What inspired your startup? A coming together of a vision for enhancing RNA therapeutics, as well as talent, with Nivedita and the team she has managed around this project.

What impact do you envision your idea making? We are really aiming to bring advanced RNA structure prediction and design tools to everyone. We have many tools for working with RNA, but it’s like with computers or the internet when they were invented: they were only available to a few. So, we are similarly bringing advanced tech applied to RNA design to everyone.

What challenges have you faced in pursuing this idea? We’re both academics, and so the challenges have been to understand how the business world works and how one becomes an entrepreneur. Thankfully, we have the fantastic Office of Tech Transfer and Innovation team, which has supported us from first discussions about IP, and that took us then to take their I2F class which culminated in this pitch event.


Armando Julien, Thalor Dynamics

This is an image of Armando Julien presenting his pitch.
Founder Armando Julien answering questions from the panel of judges after his pitch presentation.

Thalor Dynamics hopes to improve coastal defense, port security and offshore energy by providing these entities ThalorOS, a dual-domain platform that fuses sensors, cameras AIS/Radar and ENCs into an AI-driven tactical picture. The idea is to implement ThalorOS with autonomous vessels to provide users a clearer picture of the underwater world they’re exploring.

What inspired your startup? The rapid shift toward maritime systems is exciting. We’re asking robots to operate in one of the harshest, least forgiving environments on Earth. But working as a vessel traffic specialist for the U.S. Coast Guard, I saw firsthand how even experienced mariners can face confusion, blind spots and split-second decision challenges. I started this company because I saw a clear need: Give people a way to see and trust what autonomy is doing in real-time.

What impact do you envision your idea making? I think we’re going to make autonomy easier for people to work with. If operators can clearly understand what a system is sensing and why it’s acting a certain way, everything becomes safer, faster and more reliable, whether it’s defense, ports or offshore robotics.

What was the most important lesson learned in crafting your pitch? That a pitch isn’t meant to explain the entire scope of the technology, it’s meant to help the audience understand why the problem matters and why the solution is worth building. The practice sessions helped me shift from speaking in operator language to explaining things in a way anyone can follow. Keeping things simple actually made the story stronger.


Victoria Mgbemena & Alexander Statsyuk, CovimBio Inc.

This is an image of Victoria Mgbemena presenting her pitch.
Founder Victoria Mgbemena presents her pitch at Innov8 Hub Startup Pitch Day.

CovimBio Inc. is a platform that looks to rapidly discover, optimize and produce covalent biologic drugs, which are 99% more efficient at tissue penetration and requires less frequent injections. The platform has already been used to develop two representative drug-led programs that treat autoinflammatory diseases.
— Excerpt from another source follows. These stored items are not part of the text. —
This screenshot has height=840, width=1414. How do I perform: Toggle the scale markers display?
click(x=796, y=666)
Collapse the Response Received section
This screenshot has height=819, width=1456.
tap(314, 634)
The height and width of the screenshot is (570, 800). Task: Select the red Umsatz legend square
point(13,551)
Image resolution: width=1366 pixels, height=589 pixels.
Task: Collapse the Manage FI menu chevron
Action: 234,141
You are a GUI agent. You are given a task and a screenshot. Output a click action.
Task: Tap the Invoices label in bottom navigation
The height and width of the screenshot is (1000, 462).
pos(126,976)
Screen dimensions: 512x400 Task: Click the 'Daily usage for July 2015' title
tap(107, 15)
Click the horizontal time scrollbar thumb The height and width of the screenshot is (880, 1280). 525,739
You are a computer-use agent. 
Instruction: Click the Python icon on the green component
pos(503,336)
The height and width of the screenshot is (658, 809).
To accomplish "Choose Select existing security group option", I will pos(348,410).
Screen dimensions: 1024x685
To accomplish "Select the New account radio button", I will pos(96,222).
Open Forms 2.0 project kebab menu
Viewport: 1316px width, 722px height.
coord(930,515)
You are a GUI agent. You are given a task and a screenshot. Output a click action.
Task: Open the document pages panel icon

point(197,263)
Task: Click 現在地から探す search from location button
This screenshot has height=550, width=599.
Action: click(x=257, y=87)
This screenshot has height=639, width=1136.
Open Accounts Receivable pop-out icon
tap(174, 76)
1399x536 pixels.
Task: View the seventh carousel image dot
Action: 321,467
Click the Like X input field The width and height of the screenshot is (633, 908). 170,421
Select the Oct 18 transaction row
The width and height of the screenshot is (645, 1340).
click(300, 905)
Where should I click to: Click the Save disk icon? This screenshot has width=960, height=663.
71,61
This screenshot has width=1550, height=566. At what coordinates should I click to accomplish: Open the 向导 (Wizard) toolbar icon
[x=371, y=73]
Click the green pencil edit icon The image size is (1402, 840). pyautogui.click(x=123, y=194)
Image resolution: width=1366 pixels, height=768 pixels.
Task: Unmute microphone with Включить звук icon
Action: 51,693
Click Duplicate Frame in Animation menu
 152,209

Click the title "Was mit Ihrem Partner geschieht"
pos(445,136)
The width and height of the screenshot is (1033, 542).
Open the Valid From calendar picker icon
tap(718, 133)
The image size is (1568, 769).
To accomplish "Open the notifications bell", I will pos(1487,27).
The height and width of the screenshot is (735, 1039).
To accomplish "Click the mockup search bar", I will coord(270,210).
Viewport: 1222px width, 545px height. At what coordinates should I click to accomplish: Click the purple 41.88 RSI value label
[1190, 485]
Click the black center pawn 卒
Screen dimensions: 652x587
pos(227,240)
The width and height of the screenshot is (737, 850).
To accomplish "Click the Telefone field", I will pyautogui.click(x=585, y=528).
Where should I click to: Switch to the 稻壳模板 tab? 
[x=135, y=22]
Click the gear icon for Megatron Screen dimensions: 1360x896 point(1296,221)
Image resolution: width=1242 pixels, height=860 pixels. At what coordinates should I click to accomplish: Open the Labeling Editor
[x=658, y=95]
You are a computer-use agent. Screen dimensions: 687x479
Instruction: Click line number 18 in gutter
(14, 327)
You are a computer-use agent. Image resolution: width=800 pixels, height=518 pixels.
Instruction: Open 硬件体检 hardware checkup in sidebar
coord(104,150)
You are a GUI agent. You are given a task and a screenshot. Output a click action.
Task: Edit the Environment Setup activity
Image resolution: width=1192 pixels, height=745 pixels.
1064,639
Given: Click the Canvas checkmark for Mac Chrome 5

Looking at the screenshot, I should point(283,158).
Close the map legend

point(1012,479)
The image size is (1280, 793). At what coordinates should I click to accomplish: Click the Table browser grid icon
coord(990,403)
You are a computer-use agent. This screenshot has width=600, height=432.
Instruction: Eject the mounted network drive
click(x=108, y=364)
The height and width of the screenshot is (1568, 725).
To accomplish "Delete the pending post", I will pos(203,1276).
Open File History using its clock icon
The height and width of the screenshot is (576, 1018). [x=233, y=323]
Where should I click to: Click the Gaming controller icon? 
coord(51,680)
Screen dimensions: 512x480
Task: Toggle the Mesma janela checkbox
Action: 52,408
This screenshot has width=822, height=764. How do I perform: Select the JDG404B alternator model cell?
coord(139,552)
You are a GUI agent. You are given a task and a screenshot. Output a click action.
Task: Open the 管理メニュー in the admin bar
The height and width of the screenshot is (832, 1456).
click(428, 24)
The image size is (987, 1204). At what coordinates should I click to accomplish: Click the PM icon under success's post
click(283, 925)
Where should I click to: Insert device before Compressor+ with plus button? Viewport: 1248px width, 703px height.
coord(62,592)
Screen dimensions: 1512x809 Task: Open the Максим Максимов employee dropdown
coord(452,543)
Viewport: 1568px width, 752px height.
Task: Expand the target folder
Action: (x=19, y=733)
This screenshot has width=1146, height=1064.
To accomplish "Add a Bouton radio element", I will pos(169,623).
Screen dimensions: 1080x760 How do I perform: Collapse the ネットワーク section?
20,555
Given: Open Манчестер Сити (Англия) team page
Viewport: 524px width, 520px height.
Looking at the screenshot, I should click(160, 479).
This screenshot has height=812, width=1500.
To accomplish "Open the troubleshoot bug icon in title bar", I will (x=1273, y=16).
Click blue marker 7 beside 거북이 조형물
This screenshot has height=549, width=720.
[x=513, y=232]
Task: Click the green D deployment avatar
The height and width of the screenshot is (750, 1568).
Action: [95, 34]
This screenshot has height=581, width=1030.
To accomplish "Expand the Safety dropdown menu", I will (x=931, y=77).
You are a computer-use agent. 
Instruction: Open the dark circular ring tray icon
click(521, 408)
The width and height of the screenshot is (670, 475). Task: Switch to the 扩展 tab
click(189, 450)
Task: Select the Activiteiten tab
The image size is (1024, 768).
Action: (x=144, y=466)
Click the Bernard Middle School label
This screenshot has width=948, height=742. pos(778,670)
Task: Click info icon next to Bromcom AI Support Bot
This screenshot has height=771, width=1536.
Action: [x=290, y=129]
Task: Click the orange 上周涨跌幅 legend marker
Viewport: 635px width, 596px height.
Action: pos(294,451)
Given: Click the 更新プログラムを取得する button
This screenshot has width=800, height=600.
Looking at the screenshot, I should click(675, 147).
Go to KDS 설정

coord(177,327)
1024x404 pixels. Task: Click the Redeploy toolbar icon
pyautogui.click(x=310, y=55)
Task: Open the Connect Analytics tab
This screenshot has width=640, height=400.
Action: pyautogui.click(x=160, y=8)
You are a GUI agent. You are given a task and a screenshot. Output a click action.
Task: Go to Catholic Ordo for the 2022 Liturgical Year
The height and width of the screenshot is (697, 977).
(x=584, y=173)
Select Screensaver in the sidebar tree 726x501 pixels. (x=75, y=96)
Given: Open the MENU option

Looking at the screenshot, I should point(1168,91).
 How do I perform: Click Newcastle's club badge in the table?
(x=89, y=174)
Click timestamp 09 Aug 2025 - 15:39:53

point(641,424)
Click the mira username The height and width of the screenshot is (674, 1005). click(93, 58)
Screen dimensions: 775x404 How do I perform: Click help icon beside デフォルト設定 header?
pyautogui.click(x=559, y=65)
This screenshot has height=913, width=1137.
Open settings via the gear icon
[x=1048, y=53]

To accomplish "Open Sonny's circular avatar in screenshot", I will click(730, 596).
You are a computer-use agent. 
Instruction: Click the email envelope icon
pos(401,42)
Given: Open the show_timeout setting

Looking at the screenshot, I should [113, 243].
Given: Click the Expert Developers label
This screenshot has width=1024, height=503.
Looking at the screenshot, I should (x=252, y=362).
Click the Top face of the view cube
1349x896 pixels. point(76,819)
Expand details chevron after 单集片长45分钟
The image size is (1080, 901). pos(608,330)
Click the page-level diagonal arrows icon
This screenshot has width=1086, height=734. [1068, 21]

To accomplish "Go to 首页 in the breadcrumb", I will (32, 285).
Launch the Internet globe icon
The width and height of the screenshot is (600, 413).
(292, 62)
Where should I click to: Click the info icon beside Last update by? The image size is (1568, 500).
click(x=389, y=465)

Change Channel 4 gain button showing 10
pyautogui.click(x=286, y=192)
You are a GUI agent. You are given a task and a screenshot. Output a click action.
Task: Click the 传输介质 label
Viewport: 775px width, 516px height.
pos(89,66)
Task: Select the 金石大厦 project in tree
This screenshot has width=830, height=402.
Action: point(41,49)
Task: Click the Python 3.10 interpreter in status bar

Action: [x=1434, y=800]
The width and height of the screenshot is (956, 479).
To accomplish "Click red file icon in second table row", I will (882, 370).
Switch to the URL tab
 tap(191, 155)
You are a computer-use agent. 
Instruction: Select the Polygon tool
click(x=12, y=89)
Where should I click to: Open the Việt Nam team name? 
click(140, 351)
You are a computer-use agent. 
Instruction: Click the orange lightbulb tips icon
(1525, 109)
What inspired your startup? Our startup was inspired by the original curiosity-driven chemistry research in the Statsyuk lab. We subsequently realized we can translate our discovery into useful technology to produce drugs to treat human diseases. Dr. Mgbemena was instrumental in defining which initial therapeutic areas we should focus on, which was autoinflammatory diseases.

What impact do you envision your idea making? We envision that our technology will substantially reduce the cost of drug manufacturing, increase drug efficacy and reduce side effects by minimizing the exposure of normal tissues to the drug, while maximizing the exposure of disease tissues to the drug.

What was the most important lesson learned in crafting your pitch? The most important lesson was that identifying and conveying a clear problem we are trying to solve is difficult. Also, we had to learn how to think about our idea from a business perspective. We had to identify potential customers, think about details like costs for each milestone and more. It was challenging for us to go from the academic mindset to the business mindset.